Data extract:
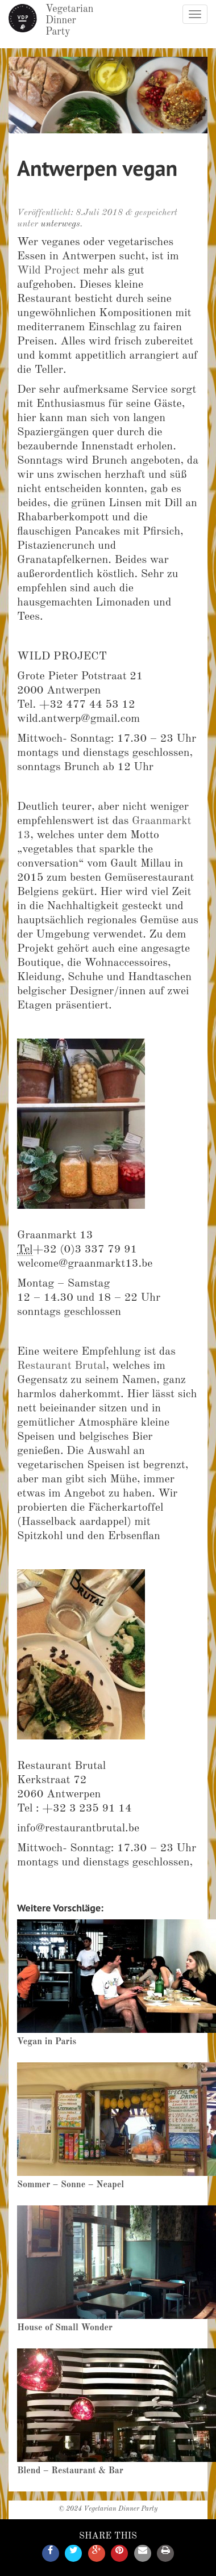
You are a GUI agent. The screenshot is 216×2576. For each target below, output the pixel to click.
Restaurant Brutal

--

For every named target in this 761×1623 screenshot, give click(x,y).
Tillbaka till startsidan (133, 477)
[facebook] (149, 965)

What you should do:
Pick out and copy every line of the records above that contains the string "click". Treat uppercase and lowercase letters as different.

Exercise solution:
You are a GUI agent. The screenshot is 216×2576. For each target below, output the pixel to click.
For every named target in this 761×1623 screenshot, give click(x,y).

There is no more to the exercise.